Ultimi giapponesi della parola scritta

Mentre tutto il mondo fa credere il contrario — o gioca a far credere: Jeremy Leslie di MagCulture ha descritto questa che stiamo vivendo come “l’era d’oro della pubblicazione di riviste”, nonostante si diffonda l’idea opposta — i tizi di Monocle continuano ad insistere sul valore della carta stampata.
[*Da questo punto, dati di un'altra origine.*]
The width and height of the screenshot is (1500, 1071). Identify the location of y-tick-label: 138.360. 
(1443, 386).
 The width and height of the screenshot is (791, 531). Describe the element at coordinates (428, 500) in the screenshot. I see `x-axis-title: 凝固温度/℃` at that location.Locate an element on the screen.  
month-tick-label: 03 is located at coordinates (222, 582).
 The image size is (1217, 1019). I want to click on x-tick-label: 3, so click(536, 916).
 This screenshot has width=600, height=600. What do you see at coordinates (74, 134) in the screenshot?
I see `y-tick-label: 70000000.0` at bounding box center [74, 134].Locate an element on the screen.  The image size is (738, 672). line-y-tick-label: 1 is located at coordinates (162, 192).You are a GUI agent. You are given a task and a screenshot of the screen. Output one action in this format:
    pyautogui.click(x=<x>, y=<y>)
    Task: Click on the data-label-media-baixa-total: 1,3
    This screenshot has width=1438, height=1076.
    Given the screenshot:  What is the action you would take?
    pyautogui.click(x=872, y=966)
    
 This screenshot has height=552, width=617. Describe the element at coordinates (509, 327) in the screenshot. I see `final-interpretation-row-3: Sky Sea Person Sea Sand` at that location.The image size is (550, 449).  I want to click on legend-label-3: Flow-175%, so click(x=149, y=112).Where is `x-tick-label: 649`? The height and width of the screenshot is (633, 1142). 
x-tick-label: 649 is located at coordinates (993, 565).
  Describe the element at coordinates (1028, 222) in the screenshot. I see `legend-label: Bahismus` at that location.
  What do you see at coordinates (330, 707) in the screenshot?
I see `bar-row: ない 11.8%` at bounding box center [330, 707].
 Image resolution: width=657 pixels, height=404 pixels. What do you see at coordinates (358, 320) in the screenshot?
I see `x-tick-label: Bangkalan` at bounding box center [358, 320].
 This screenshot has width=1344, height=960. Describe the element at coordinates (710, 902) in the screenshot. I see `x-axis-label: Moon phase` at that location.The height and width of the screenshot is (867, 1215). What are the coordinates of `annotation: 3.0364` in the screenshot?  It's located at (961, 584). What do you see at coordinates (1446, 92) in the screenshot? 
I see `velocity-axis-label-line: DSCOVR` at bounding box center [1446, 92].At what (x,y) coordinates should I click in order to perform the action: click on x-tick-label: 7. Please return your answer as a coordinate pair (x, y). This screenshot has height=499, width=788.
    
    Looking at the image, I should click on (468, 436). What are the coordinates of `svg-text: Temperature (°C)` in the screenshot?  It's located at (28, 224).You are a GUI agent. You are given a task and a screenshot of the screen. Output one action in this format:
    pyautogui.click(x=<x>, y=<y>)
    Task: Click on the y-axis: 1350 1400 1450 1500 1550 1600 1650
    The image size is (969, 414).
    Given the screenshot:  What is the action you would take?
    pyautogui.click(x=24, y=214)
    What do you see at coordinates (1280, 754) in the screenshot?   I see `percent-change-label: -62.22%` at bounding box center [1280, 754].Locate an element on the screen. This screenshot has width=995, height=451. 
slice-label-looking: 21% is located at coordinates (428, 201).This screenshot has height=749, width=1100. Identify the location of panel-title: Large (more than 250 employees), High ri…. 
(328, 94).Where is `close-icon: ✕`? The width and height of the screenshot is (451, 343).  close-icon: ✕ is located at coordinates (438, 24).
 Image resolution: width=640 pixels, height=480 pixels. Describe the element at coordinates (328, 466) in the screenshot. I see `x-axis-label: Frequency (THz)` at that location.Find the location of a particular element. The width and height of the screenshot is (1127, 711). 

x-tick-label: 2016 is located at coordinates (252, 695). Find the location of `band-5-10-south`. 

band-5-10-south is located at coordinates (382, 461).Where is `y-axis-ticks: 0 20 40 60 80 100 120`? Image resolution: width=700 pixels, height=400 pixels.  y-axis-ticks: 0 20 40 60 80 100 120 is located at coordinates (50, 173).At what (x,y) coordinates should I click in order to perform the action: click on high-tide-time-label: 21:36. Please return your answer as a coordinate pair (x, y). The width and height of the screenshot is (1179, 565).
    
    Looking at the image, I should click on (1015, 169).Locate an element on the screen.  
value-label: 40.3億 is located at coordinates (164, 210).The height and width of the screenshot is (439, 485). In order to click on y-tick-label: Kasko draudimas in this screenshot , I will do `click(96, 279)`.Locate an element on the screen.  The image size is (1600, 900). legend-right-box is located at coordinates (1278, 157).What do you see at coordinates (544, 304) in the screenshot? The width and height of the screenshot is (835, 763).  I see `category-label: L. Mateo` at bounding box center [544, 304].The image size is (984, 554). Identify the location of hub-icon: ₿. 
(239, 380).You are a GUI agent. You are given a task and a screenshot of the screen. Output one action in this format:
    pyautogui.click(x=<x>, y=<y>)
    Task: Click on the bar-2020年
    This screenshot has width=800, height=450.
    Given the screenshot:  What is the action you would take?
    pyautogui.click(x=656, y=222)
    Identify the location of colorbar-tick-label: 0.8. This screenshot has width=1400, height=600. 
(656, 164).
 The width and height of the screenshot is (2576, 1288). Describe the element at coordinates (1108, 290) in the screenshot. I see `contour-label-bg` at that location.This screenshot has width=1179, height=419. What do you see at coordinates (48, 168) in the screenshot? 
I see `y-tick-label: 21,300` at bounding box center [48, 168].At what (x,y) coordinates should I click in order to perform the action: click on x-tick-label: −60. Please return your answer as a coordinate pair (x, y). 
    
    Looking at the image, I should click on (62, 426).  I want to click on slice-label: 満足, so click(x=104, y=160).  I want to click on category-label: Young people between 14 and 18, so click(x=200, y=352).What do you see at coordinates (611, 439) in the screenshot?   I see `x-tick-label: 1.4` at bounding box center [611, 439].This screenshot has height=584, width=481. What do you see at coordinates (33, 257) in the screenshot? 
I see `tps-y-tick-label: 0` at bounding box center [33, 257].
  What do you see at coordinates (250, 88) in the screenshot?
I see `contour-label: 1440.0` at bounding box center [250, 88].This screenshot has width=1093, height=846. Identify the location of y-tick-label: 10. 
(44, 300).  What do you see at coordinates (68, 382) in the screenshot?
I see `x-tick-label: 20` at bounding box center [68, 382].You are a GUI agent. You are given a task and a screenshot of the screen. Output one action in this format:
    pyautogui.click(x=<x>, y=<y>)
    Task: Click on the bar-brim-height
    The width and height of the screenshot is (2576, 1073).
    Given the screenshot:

Osservando la cosa dal loro punto di vista, si potrebbe dire che stanno tirando l’acqua al loro mulino, visto che si sono sempre dimostrati scettici nei confronti della parola digitale (non esiste un app per sfogliare il giornale, ma solo un archivio digitale in un pdf disponibile per altro ai soli abbonati cartacei) e han preferito puntare sui media tradizionali, affiancando da tempo al magazine la scommessa della radio (nel nuovo palinsesto Tyler Brule conduce ogni settimana The Stack, trasmissione dedicata — indovinate? — alla carta stampata). Gli argomenti utilizzati, pur non essendo originali, hanno un non so che di romantico, e val sempre la pena citarli integralmente:

Then there are the practical advantages to enjoying books and magazines in physical form. You can’t take a laptop into the bath with you. You can’t cut out and keep part of an e-reader. And your paperback can’t run out of battery halfway through a flight. But beyond this, these objects form a part of our lives. They decorate our homes and define the spaces in which we work and live. At a deeper level, they say something about us and the kind of people we are. And while a CD collection may have looked a bit messy and heavy on the plastic, a well-stocked bookcase is warm and inviting.

Davanti a dichiarazioni come questa, viene fin troppo facile dire: sì, avete perfettamente ragione. Senza nemmeno arrivare ad affermare che chiunque di noi feticisti della carta stampata che si sente fidelizzato ad un magazine punta a sbandierarne la copertina sotto gli occhi di tutti, ognuno di noi vorrebbe almeno avere una libreria ben organizzata che colpisca il visitatore di casa nostra, del nostro studio, del nostro ufficio (e forse a Monocle dovrebbero ricredersi anche sulla raccolta di CD: in fondo, pur se supporti contenenti informazioni digitali, sono fisici). Certo è che poi si ritorna sempre alla solita vecchia questione, al netto degli arredamenti e della fighezza — e cioè del feticismo:

Because our appreciation of the physical object, something you can hold, touch, smell and enjoy, will always remain in some form or other.

E allora partono i distinguo: il giornale quotidiano lo butto via alla sera; il romanzo lo leggo e poi non ci arredo il tavolino da caffé. Nessuno si sognerebbe di comprare un catalogo Phaidon per iPad — ma ne producono, tra l’altro? E’ possibile — il successo di Monocle d’altronde lo dimostra — portare avanti l’idea di una pubblicazione cartacea di valore: ben scritta, ben illustrata, ben argomentata, ben impaginata e ben stampata. La cosa, per quanto mi riguarda, non perde nemmeno un grammo del suo fascino all’avanzare delle tecnologie di digital publishing. Lo ammetto: mi schiero tra coloro i quali, avessero qualche soldino da spendere, avvierebbero una pubblicazione cartacea. E che annusano i libri e le riviste, soprattutto quelli stampati su carta favolosa. E che ritengono Monocle facente parte di quest’ultima categoria.

Però, ecco, non so come dire: non c’è bisogno di raffigurarsi sempre come gli ultimi giapponesi della pubblicazione cartacea.